G-Men Ramen is owned by the Gyoza King group and is located in a nondescript Asian strip mall in Richmond. Being ramen aficionados and having checked out most of Vancouver’s ramen offerings, we were much overdue in visiting G-Men. When we arrived, there was a bit of a wait, but within 7.37 minutes, “Jazzy”, “Monk” and I were sat at a freshly cleaned table. We perused the menu and I ordered the torigara shoyu ramen, the tonkotsu ae soba and a mini donburi of shredded chashu and green onion. It turns out that at lunch only the torigara (chicken broth) ramen are available and at night only the tonkotsu (pork broth) is available. Since I usually use tonkotsu miso ramen as the benchmark for most ramen shops, I was forced to try something completely different.
Within a few minutes the mini donburi arrived and after snapping off a quick photo on the iPhone, I dove in. The taste of the rice was delicious, perfectly seasoned and a nice combination of pork, nori and green onion. The rice was a tad overcooked, but it was super tasty. Our bowls of ramen arrived right after and we immediately tucked in. Mine looked and smelled extremely appetizing. The broth was nice and clear with just a touch of oil bubbling on the surface. There was wood ear mushrooms, green onion, half of a perfectly cooked soft-boiled egg, toasted nori and two slices of lovely chashu as toppings. The clean taste of the broth was very enjoyable and texture of the ramen was very good. I have never had ramen with wood ear mushrooms and found the texture to be very complimentary to the bowl of noodles. The egg was really nice and when I had a bite with a little of every component and a big slurp of soup, I found it very tasty. The pork was cooked nicely, had great flavor and was a good balance of fat and lean meat. The tonkotsu ae soba was a “soupless” ramen with the exact same toppings as the previous, but dressed with a warm reduced pork broth and an interesting shrimp paste, drizzled over the pork. This bowl of ramen was very tasty as well and though I had never had a bowl of ramen such as this, I found it extremely comforting and enjoyable. The flavors were very good and the pungent kick of the shrimp paste added a rich umami profile to the bowl of noodles. As a person who rarely drinks much of the ramen broth, I found this style of ramen “quite up my alley.” I don’t know if we were “super hungry or what”, but we ate quickly, paid our bill and were out the door in less than 20 minutes.
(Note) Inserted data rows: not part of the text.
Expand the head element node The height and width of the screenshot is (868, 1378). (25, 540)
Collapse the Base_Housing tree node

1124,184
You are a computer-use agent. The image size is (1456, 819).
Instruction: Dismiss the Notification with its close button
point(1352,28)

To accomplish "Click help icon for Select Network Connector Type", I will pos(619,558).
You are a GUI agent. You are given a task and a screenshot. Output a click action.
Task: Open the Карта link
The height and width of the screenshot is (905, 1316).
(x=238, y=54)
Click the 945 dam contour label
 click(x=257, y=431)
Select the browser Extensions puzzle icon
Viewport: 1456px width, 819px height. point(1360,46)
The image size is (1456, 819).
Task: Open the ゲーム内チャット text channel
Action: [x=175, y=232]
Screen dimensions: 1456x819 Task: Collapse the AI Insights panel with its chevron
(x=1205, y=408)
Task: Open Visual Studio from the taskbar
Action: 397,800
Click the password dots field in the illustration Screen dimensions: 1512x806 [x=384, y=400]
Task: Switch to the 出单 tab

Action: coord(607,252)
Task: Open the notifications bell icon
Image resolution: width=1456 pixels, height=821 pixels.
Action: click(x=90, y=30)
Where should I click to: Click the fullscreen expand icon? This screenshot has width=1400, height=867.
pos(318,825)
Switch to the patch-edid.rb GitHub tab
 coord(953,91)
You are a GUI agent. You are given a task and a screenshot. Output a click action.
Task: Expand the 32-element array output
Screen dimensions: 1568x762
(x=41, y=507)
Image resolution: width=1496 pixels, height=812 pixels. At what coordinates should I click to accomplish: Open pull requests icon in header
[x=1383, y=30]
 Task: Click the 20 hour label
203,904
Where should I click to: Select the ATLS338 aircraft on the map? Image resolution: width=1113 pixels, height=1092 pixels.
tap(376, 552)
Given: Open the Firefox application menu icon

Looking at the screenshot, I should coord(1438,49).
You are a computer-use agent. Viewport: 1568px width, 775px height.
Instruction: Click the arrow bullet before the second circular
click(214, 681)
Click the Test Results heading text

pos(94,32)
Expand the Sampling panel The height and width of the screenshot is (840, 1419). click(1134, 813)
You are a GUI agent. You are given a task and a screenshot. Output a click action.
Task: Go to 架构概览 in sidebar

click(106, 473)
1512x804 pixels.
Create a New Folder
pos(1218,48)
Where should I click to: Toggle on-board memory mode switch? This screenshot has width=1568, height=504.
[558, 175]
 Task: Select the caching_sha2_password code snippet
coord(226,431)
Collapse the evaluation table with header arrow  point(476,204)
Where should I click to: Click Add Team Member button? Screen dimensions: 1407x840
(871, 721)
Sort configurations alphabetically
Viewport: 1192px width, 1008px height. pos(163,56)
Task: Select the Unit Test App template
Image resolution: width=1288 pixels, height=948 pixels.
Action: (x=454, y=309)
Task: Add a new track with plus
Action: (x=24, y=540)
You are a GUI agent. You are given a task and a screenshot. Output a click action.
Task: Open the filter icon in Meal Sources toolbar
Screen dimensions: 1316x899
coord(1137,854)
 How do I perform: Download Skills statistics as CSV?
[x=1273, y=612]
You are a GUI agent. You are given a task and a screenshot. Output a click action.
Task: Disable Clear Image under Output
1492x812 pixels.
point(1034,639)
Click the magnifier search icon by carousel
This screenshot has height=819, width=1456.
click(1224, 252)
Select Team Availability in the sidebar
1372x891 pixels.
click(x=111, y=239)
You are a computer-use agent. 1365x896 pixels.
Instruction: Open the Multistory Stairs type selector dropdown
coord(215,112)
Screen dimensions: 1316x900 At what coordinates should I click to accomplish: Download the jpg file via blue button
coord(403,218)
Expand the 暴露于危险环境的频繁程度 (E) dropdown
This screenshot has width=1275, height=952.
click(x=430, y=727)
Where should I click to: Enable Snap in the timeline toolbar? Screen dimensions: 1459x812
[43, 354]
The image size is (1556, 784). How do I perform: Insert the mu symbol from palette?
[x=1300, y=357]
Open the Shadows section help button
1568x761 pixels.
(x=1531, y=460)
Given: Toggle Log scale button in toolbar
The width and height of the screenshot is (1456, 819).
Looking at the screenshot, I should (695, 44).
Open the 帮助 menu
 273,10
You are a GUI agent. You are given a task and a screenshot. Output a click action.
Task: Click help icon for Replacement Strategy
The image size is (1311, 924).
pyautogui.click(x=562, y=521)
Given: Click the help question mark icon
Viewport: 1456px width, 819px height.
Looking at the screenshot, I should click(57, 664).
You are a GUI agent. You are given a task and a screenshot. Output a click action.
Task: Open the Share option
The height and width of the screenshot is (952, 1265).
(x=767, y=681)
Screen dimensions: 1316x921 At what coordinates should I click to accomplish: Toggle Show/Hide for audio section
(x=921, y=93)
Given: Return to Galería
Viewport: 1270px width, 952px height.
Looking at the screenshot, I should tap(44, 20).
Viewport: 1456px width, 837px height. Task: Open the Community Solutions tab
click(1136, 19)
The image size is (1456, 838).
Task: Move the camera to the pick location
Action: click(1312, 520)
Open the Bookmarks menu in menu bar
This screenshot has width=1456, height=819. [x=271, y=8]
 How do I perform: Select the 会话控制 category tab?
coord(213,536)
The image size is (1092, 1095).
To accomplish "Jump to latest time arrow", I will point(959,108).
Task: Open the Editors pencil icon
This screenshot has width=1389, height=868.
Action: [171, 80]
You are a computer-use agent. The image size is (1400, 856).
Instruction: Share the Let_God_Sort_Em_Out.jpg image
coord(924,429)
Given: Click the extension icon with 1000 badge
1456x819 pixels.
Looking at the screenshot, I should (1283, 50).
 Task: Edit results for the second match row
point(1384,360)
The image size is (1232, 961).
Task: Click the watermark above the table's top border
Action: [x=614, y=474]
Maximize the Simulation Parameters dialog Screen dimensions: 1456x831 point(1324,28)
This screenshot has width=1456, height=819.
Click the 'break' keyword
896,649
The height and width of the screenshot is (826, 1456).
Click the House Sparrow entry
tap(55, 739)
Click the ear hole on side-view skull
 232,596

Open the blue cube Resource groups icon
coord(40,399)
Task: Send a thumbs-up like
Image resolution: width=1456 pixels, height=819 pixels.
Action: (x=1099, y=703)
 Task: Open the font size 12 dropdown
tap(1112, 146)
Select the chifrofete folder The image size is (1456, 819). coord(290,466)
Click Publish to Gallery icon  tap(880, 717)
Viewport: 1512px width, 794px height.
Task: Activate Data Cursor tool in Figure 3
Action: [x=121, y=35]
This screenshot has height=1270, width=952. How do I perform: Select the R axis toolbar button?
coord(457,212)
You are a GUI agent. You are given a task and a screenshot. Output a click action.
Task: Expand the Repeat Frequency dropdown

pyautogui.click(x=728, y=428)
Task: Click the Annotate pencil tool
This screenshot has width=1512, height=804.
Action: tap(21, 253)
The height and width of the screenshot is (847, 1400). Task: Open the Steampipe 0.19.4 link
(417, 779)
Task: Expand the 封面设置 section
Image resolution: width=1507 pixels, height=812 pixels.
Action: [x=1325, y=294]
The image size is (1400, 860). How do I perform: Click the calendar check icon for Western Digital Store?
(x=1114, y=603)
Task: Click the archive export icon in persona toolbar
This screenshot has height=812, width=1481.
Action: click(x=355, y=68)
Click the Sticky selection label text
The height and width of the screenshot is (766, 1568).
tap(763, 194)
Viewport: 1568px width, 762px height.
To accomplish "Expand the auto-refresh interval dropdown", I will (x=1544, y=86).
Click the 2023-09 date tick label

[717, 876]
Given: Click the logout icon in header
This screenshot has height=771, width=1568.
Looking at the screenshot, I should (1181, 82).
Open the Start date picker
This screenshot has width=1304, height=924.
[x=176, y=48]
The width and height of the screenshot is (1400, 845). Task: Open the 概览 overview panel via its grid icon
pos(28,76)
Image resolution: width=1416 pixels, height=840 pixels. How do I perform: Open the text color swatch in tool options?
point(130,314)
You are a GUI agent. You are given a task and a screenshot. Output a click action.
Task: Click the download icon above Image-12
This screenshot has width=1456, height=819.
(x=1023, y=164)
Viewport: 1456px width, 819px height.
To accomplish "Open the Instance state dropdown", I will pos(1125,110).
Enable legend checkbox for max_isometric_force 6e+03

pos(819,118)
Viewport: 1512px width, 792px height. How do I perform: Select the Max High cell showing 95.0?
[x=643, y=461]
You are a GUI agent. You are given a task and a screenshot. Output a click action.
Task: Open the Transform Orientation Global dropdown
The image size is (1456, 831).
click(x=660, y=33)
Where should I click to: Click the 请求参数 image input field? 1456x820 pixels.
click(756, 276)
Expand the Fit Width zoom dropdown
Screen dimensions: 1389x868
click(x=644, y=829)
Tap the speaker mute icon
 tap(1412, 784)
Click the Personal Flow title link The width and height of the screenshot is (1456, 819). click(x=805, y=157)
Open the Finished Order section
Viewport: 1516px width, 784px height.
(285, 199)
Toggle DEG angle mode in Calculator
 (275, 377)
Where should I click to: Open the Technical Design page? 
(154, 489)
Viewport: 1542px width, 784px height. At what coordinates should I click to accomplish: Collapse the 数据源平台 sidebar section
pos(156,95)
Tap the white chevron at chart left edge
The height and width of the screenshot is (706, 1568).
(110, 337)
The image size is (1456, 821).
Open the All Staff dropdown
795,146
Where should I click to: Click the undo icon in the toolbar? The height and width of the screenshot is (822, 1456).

Issues and concerns; I don’t really have any. The service was very competent since we arrived right after the lunch rush. The flavors were very good and the value seemed quite good as well. Compared to our favorite ramen shops downtown in Ramen-land, I think the G-Men ramen holds up extremely well. Though I don’t like eating noodles for dinner, we will return in the not-so-distant future and try G-Men’s dinner offerings.
On my chef’s night out scale, G-Men Ramen receives 3.5/5 SOB (slices of bacon).